Ms. Ryan also argues the disputed therapy programs were covered medical
expenses because they were “prescribed and/or recommended” by doctors, psychiatrists
and psychologists. While the record is not entirely clear, there is ample proof the
alternative programs at issue were presented to Ms. Ryan as one of various treatment
options. Importantly, none appears to have been specifically ordered by any of their
son’s treating physicians. Dr. Bermudas said in his deposition he did not “prescribe” any
specific program “in the traditional sense of the word.” He recommended a “mental
health intervention” as an alternative to a number of potential treatment options. Dr.
Bermudas said regarding differentiation between “prescribing” and “recommending”
6 treatment options, he envisioned his role as one of guiding the patient through the
decision making process rather than ordering a specific program or a specific treatment
plan.
This point is important because Ms. Ryan broadly interpreted the scope of what
expenses were covered by the term “medical expenses” in the MDA. Ms.
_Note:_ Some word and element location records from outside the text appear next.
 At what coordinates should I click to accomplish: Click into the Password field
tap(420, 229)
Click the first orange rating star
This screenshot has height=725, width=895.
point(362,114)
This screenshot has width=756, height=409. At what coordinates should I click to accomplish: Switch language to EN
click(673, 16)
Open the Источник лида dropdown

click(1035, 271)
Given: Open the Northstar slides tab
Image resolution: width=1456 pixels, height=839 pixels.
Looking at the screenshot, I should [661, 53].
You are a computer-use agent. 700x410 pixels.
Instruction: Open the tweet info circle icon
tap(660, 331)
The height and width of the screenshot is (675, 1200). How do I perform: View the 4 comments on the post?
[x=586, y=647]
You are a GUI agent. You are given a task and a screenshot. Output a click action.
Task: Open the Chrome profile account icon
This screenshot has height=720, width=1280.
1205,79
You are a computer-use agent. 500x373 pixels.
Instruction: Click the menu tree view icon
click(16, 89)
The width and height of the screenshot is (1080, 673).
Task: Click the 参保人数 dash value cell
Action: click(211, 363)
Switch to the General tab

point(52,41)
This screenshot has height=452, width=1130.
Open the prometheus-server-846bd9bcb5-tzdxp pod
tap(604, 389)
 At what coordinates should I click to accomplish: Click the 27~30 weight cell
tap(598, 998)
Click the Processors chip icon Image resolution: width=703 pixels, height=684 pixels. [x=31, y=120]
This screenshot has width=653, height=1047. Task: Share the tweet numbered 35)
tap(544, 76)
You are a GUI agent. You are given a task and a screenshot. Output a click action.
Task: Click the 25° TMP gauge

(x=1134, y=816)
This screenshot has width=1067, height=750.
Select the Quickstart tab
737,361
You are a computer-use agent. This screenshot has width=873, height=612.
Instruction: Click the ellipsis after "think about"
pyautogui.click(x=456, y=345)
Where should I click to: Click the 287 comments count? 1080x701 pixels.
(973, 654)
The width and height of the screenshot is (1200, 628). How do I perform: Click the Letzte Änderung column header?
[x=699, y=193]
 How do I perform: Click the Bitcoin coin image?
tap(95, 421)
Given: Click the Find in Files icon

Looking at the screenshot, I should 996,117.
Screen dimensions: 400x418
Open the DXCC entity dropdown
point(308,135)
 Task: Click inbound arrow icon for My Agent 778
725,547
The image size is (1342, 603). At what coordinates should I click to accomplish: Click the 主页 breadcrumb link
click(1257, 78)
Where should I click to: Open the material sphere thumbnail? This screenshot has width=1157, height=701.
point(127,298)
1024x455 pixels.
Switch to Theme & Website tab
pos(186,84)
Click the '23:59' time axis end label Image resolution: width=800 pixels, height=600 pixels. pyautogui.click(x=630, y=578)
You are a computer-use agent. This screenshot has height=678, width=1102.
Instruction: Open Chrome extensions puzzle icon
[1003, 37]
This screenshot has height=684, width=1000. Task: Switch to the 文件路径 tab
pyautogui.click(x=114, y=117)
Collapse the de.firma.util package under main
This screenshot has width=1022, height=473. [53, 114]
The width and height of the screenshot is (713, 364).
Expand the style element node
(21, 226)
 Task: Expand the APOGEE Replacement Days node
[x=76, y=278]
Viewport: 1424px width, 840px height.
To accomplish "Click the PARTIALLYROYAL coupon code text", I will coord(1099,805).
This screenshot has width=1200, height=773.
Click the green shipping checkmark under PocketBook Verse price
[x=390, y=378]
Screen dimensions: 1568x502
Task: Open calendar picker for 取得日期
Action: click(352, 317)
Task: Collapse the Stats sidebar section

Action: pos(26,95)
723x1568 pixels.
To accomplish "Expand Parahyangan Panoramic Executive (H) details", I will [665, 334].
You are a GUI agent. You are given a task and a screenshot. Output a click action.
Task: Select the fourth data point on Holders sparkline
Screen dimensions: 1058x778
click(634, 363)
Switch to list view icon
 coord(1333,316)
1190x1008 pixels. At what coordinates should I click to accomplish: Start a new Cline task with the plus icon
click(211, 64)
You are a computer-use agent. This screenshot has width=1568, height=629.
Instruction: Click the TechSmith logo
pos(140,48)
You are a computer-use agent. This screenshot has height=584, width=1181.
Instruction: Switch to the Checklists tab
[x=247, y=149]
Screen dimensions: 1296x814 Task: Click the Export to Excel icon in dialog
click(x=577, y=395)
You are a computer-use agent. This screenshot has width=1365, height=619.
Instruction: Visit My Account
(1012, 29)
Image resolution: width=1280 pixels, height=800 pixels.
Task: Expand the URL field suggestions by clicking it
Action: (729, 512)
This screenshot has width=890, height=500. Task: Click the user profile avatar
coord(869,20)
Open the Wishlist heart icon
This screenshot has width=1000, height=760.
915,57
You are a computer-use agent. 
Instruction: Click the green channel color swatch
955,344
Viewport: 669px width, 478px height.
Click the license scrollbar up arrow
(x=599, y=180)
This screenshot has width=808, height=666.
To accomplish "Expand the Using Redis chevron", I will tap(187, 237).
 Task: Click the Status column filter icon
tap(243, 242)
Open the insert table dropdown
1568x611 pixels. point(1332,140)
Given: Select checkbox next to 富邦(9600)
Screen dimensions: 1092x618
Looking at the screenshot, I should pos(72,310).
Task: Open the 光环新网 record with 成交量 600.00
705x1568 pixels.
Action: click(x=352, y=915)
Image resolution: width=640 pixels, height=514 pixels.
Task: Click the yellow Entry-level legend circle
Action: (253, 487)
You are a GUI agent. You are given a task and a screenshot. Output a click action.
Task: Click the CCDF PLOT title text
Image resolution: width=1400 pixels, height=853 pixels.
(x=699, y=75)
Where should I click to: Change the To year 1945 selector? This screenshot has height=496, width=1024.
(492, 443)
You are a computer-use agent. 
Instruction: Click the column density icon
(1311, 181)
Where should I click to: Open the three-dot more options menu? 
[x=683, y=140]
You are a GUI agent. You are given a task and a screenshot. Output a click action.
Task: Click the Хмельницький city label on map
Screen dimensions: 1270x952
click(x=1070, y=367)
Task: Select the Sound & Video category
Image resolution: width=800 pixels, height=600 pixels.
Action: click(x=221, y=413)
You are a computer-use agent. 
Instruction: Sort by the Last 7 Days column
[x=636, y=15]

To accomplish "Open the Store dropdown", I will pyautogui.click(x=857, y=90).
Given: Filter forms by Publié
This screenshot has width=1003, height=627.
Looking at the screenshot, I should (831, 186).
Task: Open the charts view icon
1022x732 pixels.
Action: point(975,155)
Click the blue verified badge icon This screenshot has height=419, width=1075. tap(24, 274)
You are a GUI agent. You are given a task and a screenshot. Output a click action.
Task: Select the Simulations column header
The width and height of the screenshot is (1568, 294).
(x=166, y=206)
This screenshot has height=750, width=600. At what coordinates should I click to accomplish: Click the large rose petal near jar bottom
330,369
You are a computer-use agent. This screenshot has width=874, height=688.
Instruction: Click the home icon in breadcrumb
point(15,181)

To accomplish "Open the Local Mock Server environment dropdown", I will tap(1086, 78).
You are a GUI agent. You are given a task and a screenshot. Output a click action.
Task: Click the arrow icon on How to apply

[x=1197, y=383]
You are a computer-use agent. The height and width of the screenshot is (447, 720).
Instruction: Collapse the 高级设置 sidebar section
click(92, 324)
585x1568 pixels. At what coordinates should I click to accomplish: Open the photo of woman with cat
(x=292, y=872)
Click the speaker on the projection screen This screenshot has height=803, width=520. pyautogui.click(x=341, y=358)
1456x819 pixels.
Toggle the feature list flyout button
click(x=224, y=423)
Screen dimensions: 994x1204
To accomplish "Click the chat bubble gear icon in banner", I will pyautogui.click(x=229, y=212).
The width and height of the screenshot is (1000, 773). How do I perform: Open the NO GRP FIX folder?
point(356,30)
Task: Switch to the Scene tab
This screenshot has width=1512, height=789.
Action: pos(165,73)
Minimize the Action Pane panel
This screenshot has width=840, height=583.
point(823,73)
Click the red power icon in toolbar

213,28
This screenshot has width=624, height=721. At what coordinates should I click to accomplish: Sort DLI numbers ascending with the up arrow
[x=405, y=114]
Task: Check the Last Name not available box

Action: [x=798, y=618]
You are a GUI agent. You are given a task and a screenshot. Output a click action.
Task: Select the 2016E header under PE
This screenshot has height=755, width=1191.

Ryan included
airfare to the treatment programs and the charges of an “educational consultant” who
selected the programs. Additionally, she included the entire cost of the therapeutic
program itself whether part of the program was educational in nature or strictly
therapeutic. The record is clear Ms. Ryan merely tallied up the total expenses due and
divided them by two. We view Ms. Ryan’s interpretation of the MDA is untenable and
affirm the lower court.
Conclusion
For the reasons set out above, the order denying Appellant’s Petition for
Contempt is AFFIRMED. Costs of the appeal are assessed to Appellant.
______________________________ DON R. ASH, SP . J.